• _DIRECTIONS FOR THIS TASK_: Transcribe the stretch of entries below from the line with "The height and width of the screenshot is (952, 1244)." through the line with "Click the document icon beside 8 questions", exactly and with both ends included; leave out all other lines.

(Collection entries)
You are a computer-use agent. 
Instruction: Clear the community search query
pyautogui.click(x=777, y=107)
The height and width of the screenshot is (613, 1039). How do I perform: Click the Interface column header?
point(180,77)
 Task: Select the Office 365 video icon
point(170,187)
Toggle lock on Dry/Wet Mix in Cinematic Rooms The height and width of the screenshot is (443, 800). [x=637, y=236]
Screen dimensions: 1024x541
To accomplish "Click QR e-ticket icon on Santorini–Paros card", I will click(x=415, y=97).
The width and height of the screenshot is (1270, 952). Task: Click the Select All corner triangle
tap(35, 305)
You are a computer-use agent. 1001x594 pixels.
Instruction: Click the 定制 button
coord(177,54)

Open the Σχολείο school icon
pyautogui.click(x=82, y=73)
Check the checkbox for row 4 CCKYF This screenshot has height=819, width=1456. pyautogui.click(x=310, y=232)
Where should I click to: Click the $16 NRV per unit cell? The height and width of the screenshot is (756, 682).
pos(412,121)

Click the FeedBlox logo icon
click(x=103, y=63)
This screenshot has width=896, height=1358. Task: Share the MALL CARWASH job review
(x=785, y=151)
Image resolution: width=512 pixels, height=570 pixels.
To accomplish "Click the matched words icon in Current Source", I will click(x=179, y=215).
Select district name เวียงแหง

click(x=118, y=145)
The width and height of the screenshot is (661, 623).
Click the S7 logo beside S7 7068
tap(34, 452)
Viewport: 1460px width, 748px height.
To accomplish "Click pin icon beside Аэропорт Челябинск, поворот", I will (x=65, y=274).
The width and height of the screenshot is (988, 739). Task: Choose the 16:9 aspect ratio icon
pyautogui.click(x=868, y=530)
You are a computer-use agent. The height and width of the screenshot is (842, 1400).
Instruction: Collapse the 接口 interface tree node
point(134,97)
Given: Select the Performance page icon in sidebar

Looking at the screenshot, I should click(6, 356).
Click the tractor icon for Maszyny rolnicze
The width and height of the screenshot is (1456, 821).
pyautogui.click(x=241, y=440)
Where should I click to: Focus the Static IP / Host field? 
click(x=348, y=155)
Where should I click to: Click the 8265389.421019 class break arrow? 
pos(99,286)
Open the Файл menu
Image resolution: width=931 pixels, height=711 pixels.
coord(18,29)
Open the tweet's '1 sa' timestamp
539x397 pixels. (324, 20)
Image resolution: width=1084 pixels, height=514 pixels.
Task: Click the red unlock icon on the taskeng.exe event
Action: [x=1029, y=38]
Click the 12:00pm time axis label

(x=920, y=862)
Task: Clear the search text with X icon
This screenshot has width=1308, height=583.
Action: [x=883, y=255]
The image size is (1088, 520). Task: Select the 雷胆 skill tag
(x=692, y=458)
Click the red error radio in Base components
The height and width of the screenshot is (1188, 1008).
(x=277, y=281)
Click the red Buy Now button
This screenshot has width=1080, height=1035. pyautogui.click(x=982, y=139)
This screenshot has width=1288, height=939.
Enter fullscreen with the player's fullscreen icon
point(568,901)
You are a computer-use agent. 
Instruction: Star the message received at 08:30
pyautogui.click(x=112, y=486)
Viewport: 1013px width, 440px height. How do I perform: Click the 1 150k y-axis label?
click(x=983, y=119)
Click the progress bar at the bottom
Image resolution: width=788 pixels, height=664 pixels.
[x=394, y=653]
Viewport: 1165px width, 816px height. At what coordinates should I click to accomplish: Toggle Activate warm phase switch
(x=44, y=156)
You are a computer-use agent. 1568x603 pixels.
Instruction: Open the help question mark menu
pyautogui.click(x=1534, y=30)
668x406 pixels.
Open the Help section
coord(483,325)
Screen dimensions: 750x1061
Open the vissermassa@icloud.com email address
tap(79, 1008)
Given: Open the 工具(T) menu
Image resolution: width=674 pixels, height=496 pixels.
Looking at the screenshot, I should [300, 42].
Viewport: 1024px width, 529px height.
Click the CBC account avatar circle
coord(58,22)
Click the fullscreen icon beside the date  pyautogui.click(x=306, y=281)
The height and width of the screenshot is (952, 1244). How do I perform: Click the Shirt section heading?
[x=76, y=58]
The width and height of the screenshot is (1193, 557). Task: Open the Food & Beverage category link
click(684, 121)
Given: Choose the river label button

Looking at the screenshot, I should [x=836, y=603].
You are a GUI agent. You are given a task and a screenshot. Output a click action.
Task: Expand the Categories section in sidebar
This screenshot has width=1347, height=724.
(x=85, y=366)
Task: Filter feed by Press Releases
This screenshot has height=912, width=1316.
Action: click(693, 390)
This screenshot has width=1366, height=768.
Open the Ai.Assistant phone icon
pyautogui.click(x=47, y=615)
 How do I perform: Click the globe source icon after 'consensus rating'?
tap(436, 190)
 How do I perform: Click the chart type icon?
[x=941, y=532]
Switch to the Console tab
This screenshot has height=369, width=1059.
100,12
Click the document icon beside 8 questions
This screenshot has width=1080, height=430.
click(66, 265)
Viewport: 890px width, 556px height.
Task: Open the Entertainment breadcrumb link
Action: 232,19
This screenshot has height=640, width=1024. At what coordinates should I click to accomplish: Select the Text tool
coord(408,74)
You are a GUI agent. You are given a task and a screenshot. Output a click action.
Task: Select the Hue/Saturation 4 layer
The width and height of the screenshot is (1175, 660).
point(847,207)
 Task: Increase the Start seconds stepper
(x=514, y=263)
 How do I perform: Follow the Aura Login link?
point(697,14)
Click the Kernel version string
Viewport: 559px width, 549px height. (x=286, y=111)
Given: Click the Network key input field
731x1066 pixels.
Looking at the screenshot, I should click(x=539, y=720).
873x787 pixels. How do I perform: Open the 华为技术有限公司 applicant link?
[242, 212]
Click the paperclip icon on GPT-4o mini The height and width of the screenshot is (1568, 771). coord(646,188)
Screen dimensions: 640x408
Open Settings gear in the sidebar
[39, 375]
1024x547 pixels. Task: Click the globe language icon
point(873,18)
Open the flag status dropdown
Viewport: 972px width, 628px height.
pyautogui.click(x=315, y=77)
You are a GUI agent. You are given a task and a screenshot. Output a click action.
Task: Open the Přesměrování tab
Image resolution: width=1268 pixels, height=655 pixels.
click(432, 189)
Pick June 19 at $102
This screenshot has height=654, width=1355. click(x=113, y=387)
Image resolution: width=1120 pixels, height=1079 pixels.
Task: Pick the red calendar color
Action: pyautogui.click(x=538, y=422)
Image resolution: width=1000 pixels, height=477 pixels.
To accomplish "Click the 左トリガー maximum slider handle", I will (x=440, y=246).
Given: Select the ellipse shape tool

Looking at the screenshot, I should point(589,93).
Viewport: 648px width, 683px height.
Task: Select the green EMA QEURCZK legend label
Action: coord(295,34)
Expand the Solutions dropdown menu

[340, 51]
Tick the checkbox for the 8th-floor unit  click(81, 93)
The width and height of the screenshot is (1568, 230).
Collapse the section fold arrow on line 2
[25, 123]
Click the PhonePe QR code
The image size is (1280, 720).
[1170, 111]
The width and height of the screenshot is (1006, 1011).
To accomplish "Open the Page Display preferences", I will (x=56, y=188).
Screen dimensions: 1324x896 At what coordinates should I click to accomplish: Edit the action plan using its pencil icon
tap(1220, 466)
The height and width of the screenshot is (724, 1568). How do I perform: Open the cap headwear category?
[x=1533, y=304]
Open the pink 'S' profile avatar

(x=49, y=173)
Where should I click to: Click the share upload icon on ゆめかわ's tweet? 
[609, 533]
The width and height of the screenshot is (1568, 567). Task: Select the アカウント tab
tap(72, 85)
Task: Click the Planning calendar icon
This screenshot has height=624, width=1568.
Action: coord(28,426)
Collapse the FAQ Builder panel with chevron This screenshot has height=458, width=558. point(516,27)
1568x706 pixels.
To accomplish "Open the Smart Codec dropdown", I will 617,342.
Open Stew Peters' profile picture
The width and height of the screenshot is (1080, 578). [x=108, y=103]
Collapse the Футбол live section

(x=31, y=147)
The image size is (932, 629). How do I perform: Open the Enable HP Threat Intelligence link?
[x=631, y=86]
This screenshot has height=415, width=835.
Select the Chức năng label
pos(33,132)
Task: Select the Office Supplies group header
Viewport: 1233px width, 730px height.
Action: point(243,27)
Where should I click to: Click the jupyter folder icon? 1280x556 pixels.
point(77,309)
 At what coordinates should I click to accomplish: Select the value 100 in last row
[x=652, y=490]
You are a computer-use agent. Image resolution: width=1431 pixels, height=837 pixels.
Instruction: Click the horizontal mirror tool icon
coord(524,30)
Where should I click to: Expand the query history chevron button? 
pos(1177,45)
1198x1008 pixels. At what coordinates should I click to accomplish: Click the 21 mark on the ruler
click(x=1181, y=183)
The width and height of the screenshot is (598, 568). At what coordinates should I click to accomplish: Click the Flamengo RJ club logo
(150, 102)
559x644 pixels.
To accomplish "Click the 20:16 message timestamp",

• _RESPONSE_:
The height and width of the screenshot is (952, 1244). How do I perform: Click the Shirt section heading?
[x=76, y=58]
The width and height of the screenshot is (1193, 557). Task: Open the Food & Beverage category link
click(684, 121)
Given: Choose the river label button

Looking at the screenshot, I should [x=836, y=603].
You are a GUI agent. You are given a task and a screenshot. Output a click action.
Task: Expand the Categories section in sidebar
This screenshot has width=1347, height=724.
(x=85, y=366)
Task: Filter feed by Press Releases
This screenshot has height=912, width=1316.
Action: click(693, 390)
This screenshot has width=1366, height=768.
Open the Ai.Assistant phone icon
pyautogui.click(x=47, y=615)
 How do I perform: Click the globe source icon after 'consensus rating'?
tap(436, 190)
 How do I perform: Click the chart type icon?
[x=941, y=532]
Switch to the Console tab
This screenshot has height=369, width=1059.
100,12
Click the document icon beside 8 questions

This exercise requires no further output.